__Work task__:
Give the number of lines in the entries below that hold "Microsoft", with no accompanying words.
-----
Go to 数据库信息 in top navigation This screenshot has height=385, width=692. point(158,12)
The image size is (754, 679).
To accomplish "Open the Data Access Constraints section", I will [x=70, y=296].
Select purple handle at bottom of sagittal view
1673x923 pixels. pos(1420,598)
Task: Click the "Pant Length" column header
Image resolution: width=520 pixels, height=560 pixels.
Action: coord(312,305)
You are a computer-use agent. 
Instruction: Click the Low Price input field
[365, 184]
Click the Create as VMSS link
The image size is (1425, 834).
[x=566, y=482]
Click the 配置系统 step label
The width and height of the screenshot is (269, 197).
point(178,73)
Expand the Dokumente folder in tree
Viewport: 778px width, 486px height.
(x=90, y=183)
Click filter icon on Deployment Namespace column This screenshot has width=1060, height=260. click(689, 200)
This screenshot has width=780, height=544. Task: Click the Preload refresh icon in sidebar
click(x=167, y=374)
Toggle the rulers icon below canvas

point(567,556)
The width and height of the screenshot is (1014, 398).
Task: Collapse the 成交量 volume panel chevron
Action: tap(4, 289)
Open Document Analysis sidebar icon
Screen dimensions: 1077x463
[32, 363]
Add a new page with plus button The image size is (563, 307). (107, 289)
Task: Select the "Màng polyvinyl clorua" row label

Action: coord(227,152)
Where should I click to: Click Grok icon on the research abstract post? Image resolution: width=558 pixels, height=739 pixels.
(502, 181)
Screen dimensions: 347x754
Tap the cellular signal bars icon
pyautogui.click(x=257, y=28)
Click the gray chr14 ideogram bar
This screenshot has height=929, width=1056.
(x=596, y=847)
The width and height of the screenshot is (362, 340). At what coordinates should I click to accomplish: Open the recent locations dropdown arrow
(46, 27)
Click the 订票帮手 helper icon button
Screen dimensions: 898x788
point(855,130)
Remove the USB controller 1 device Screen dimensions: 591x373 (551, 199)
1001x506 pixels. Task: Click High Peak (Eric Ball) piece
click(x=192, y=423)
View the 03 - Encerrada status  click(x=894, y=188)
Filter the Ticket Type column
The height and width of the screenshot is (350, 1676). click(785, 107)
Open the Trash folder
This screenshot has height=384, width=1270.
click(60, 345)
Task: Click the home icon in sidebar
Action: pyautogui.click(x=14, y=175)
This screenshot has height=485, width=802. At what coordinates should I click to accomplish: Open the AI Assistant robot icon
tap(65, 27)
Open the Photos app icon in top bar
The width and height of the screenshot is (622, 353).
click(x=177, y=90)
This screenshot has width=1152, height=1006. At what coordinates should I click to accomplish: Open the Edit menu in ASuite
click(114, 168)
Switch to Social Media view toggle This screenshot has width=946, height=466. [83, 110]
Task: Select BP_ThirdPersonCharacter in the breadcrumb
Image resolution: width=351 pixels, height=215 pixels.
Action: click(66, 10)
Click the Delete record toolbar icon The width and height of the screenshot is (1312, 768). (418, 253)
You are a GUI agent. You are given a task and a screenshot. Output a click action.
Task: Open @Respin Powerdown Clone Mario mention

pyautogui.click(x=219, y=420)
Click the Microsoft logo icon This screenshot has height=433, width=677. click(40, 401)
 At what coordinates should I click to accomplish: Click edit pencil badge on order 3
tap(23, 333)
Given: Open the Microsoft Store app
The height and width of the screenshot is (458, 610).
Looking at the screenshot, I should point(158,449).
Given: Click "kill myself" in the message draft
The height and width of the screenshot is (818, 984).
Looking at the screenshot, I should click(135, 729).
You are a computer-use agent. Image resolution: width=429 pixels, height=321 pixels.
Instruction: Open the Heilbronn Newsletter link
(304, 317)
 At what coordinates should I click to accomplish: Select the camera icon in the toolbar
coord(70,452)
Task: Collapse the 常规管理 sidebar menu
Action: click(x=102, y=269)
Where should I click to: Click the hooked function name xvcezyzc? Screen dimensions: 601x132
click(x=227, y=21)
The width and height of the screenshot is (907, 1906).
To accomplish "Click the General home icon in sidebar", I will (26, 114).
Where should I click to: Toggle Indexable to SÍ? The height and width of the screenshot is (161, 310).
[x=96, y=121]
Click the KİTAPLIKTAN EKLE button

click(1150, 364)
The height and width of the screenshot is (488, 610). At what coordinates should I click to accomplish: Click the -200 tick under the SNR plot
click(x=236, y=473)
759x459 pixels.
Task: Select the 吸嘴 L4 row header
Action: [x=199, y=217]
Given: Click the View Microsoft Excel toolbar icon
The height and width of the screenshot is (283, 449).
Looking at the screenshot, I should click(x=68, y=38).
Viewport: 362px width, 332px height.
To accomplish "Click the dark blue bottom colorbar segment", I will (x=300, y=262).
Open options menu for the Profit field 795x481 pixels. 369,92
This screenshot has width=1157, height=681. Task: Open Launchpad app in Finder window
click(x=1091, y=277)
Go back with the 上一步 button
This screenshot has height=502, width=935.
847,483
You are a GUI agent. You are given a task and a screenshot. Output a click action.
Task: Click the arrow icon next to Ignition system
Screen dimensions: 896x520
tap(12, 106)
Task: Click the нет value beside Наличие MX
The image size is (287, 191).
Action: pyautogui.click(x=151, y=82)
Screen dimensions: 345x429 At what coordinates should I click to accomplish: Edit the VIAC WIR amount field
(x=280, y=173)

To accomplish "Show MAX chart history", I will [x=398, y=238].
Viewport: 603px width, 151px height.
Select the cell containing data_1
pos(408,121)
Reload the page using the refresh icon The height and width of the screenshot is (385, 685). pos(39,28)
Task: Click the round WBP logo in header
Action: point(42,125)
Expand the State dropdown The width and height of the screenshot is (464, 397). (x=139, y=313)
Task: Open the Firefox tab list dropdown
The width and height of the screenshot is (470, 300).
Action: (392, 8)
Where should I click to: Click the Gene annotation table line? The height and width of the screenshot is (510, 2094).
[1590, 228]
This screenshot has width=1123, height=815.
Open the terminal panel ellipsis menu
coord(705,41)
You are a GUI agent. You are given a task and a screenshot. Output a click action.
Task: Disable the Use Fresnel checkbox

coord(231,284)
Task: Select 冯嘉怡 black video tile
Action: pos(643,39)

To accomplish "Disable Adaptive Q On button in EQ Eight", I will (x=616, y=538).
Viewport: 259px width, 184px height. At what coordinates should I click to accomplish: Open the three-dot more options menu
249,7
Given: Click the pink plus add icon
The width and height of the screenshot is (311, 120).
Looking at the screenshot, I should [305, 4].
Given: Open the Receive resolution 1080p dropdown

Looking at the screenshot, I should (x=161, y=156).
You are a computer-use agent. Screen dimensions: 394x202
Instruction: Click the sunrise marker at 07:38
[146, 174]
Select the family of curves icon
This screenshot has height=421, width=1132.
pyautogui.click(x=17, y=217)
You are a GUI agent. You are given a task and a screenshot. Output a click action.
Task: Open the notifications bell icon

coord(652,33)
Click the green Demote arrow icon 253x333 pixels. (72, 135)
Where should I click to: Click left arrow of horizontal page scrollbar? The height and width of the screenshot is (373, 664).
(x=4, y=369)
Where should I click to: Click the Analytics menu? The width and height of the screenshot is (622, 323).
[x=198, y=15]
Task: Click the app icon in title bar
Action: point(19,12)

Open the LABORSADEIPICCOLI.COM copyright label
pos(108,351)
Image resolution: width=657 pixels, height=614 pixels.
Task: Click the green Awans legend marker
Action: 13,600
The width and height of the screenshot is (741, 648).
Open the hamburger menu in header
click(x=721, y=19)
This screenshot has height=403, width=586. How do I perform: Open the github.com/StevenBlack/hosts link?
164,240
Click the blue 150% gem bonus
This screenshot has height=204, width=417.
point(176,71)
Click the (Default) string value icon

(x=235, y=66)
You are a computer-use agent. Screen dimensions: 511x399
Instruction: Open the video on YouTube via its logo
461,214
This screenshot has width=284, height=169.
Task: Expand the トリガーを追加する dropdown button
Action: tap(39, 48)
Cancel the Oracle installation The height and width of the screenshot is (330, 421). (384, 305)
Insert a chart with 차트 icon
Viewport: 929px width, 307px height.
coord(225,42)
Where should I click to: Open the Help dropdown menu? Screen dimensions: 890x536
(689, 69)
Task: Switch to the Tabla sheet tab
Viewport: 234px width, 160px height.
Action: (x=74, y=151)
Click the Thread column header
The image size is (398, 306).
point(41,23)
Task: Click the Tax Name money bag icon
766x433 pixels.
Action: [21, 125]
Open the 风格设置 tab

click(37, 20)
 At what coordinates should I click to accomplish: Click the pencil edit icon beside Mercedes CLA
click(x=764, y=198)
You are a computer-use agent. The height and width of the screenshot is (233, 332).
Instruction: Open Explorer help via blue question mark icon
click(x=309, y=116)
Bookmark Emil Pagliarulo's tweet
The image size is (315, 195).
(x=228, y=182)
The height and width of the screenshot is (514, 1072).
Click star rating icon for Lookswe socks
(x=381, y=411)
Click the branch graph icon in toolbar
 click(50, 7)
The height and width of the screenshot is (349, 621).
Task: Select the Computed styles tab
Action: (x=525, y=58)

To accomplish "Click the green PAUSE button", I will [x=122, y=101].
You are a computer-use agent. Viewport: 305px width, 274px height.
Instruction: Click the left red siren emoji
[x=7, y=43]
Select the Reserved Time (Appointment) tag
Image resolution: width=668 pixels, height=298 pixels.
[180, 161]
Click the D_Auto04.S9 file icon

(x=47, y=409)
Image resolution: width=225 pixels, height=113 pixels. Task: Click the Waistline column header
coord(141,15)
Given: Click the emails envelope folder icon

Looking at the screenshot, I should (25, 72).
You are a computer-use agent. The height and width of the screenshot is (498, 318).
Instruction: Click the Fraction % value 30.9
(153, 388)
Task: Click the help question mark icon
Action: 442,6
-----
__Output__:
3